Based on these factors, we incurred a loss of approximately $14.0 million or $0.18 per share for the nine months ended September 30, 2004, as compared to a loss of approximately $2.5 million or $0.05 per share, for the nine months ended September 30, 2003.
 
Financial Condition and Liquidity:
 
At September 30, 2004, we had cash and short-term investment balances of approximately $1.4 million as compared to approximately $31.7 million at December 31, 2003.
 
Operating activities used $4.8 million of cash during the nine months ended September 30, 2004. Net cash used by operating activities was impacted by higher operating and administrative charges during the first nine months of 2004 when compared to 2003. These charges included higher fixed costs at the mine sites and miscellaneous costs at the corporate office.

════════

Work to complete.
1: Please write out everything in the financial passage from "Financial Condition and" down to "December 31, 2003.".
2: Sum up the financial passage in two sentences.
3: Carry on the financial passage, starting after its final sentence.
The listing that follows the financial passage comes from a separate source.

Record extracts.

════════

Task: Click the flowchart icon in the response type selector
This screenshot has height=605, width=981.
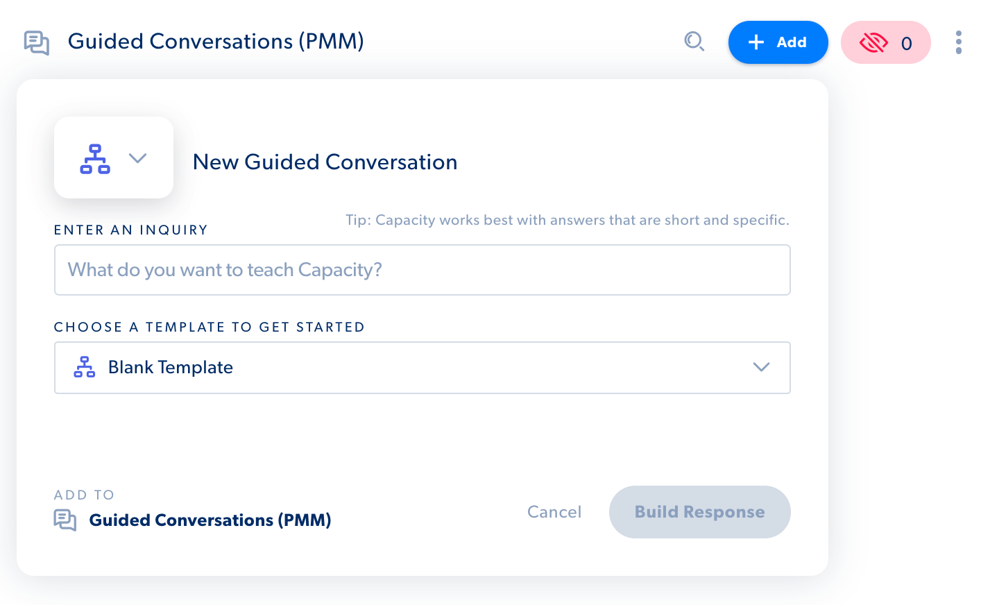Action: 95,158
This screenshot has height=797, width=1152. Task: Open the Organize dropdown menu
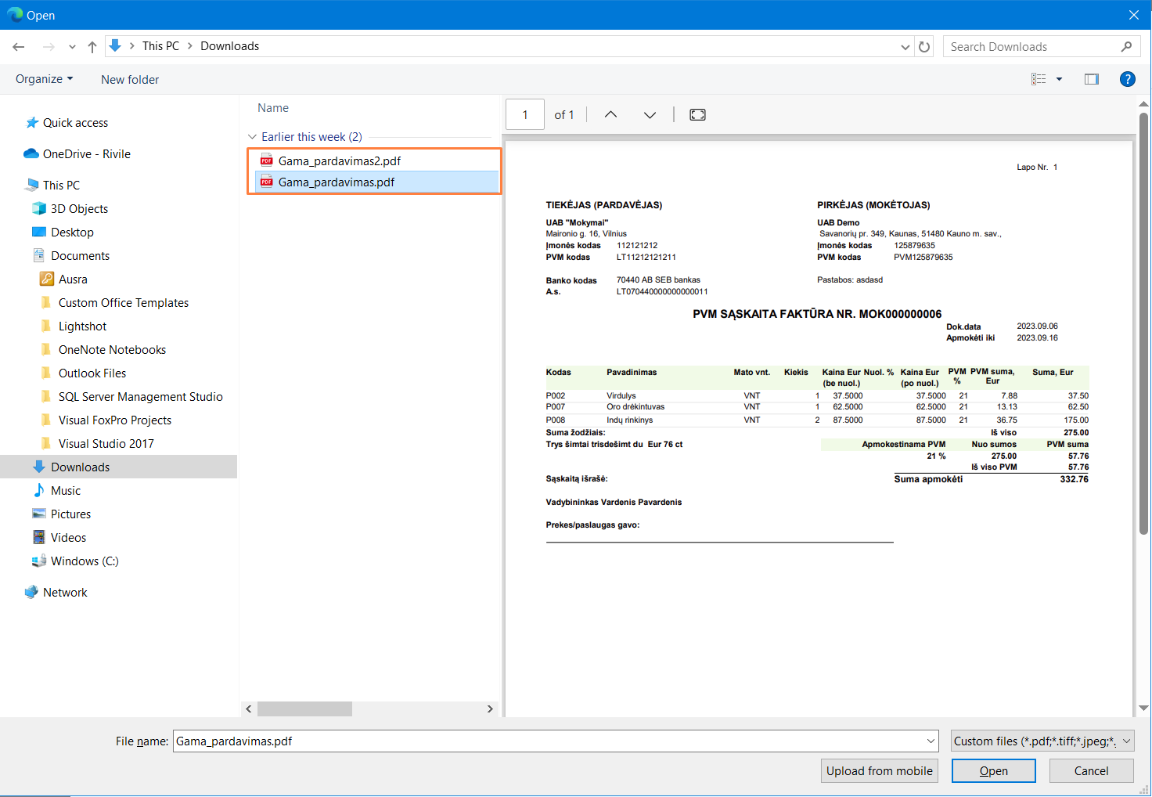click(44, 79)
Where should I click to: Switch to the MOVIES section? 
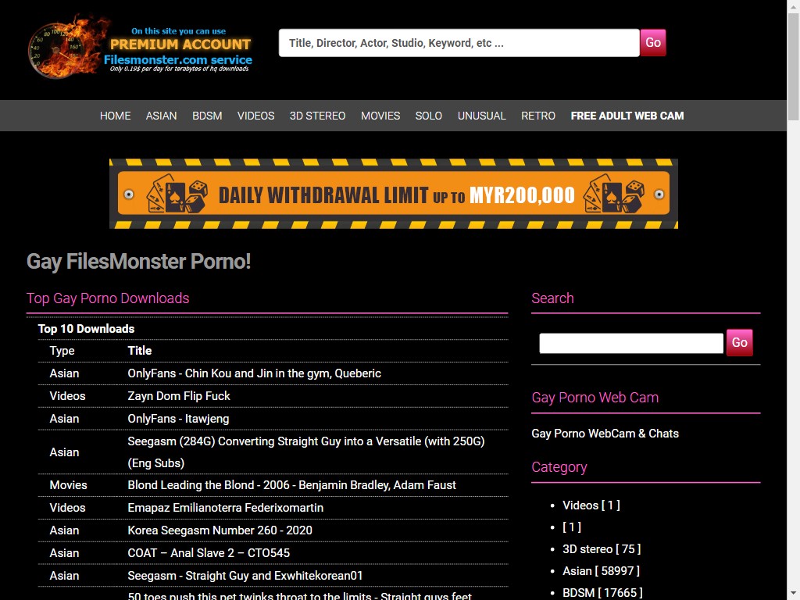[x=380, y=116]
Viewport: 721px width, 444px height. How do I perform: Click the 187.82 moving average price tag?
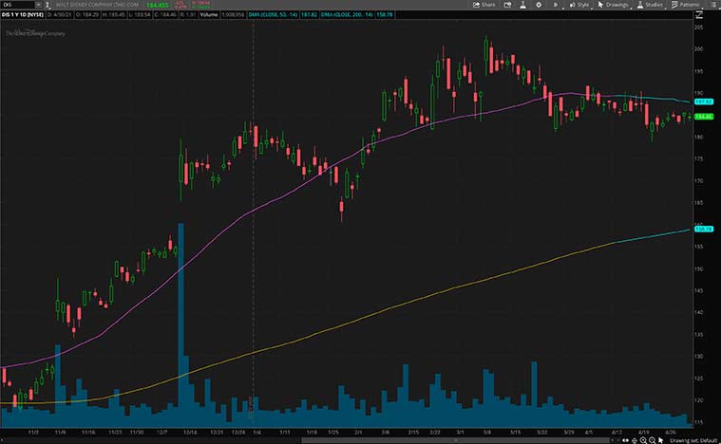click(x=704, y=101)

════════

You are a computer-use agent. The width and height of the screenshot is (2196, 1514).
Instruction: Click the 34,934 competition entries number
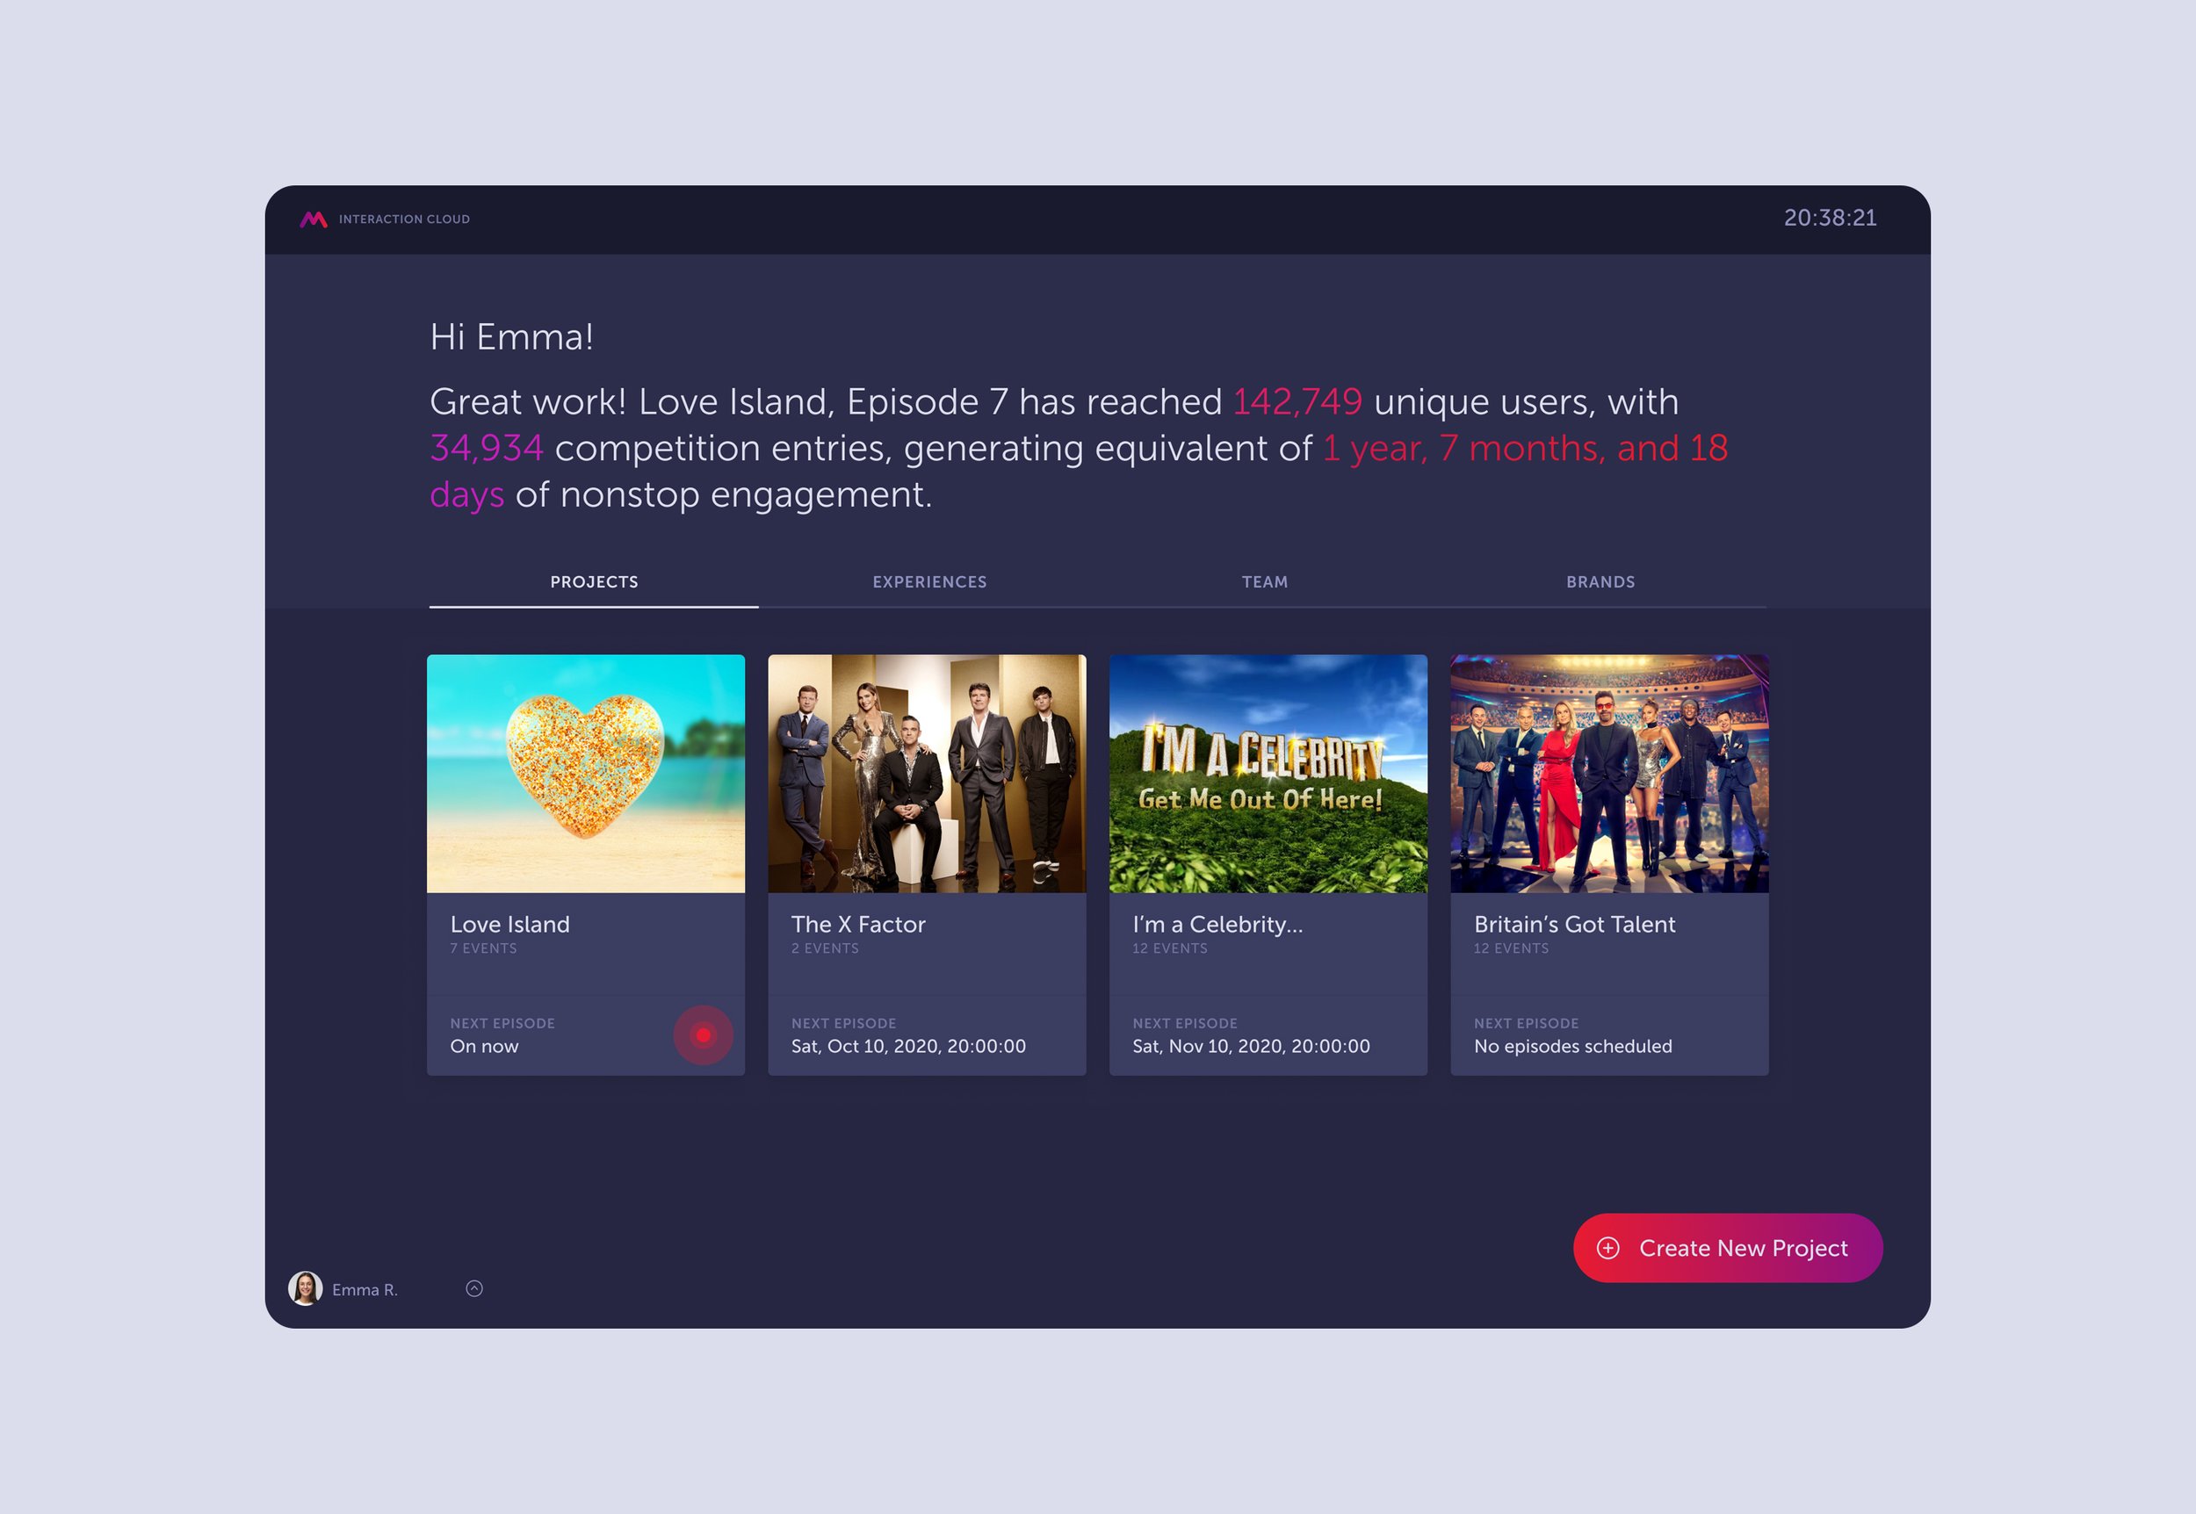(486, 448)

════════

Answers to the exercise.
1:
Financial Condition and Liquidity:
 
At September 30, 2004, we had cash and short-term investment balances of approximately $1.4 million as compared to approximately $31.7 million at December 31, 2003.

2: The loss for the nine months ended September 30, 2004 was about $14.0 million, or $0.18 per share, compared with about $2.5 million, or $0.05 per share, a year earlier. Cash and short-term investments fell from about $31.7 million at December 31, 2003 to about $1.4 million at September 30, 2004, and operating activities used $4.8 million of cash in the nine months, affected by higher operating and administrative charges such as higher fixed costs at the mine sites and miscellaneous costs at the corporate office.

3:
Investing activities used $25.3 million of cash during the nine months ended September 30, 2004. The significant increase in the amount of cash used in investing activities was primarily due to increased spending on property, plant and equipment relating to the development at the Standard Mine and Black Fox Project and increased stripping at Montana Tunnels.
 
Financing activities for the nine months ended September 30, 2004 included the exercise of warrants and options in the amount of $8.9 million. On March 21, 2004, the original Apollo Gold Corporation warrants issued upon amalgamation of the Company with International Pursuit expired.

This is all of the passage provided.